* [What to produce]
In the records below, copy the line that contains "The image size is (1095, 866)." and each line after it, word for word, through the last.

* [Stored data entries]

★ ★ ★

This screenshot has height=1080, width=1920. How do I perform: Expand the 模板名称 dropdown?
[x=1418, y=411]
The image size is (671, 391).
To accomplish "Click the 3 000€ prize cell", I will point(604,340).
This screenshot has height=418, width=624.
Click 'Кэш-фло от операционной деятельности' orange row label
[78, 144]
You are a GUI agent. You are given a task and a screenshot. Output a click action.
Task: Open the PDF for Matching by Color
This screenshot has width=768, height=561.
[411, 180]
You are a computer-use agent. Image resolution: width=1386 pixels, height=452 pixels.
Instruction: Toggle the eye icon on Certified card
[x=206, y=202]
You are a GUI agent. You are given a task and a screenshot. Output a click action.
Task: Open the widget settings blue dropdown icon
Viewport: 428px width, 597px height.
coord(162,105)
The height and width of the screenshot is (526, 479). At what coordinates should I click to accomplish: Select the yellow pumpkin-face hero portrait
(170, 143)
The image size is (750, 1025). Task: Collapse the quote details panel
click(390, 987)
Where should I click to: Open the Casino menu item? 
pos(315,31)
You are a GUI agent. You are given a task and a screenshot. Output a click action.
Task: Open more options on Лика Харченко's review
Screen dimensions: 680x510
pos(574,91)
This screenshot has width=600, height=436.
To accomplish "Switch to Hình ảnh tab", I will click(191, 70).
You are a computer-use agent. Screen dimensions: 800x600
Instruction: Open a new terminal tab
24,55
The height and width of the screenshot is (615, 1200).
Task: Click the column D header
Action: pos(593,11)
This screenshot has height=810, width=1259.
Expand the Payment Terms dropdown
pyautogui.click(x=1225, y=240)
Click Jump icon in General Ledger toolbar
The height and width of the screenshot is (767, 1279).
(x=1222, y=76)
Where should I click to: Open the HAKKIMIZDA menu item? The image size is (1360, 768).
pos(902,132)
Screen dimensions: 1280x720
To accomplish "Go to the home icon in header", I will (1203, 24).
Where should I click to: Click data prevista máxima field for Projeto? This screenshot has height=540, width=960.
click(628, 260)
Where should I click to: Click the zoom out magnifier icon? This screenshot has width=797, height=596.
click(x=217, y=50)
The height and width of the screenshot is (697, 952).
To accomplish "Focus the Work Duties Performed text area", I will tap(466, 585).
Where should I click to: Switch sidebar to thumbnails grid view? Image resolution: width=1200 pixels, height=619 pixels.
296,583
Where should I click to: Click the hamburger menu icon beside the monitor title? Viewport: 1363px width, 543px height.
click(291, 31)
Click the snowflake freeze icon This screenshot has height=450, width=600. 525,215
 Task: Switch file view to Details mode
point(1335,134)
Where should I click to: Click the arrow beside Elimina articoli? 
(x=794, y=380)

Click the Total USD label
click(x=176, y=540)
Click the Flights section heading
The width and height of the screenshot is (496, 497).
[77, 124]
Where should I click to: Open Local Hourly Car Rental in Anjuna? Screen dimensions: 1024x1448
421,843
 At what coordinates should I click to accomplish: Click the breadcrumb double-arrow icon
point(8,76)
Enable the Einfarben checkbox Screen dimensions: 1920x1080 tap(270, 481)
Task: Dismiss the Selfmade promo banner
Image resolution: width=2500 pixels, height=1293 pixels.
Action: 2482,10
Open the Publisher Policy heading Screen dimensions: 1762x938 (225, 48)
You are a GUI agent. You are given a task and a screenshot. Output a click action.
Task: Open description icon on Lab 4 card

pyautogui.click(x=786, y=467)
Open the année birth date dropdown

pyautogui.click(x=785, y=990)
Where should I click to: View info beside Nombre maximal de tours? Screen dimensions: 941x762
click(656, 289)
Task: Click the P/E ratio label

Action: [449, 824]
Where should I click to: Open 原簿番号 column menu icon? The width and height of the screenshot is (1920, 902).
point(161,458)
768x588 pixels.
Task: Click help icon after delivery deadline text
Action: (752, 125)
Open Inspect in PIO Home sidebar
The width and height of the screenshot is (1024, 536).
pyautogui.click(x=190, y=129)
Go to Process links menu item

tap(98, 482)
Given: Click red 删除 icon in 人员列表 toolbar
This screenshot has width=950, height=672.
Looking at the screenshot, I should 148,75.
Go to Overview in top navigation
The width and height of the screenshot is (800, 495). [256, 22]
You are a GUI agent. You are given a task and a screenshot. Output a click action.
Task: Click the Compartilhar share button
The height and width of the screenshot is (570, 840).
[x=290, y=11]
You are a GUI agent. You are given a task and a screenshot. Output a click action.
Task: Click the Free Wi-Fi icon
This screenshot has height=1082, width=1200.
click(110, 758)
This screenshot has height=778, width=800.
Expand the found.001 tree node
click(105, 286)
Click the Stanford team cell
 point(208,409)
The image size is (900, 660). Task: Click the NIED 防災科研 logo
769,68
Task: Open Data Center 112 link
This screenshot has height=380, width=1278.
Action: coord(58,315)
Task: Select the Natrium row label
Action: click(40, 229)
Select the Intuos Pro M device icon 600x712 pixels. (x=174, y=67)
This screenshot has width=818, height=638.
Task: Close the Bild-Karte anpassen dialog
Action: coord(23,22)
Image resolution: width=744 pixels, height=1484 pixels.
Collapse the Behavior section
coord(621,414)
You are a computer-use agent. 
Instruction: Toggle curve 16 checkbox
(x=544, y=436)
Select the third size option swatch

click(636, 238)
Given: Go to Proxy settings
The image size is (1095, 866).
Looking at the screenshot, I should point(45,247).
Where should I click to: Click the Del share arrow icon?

★ ★ ★

* [Response for this exercise]
The image size is (1095, 866).
Looking at the screenshot, I should point(45,247).
Where should I click to: Click the Del share arrow icon?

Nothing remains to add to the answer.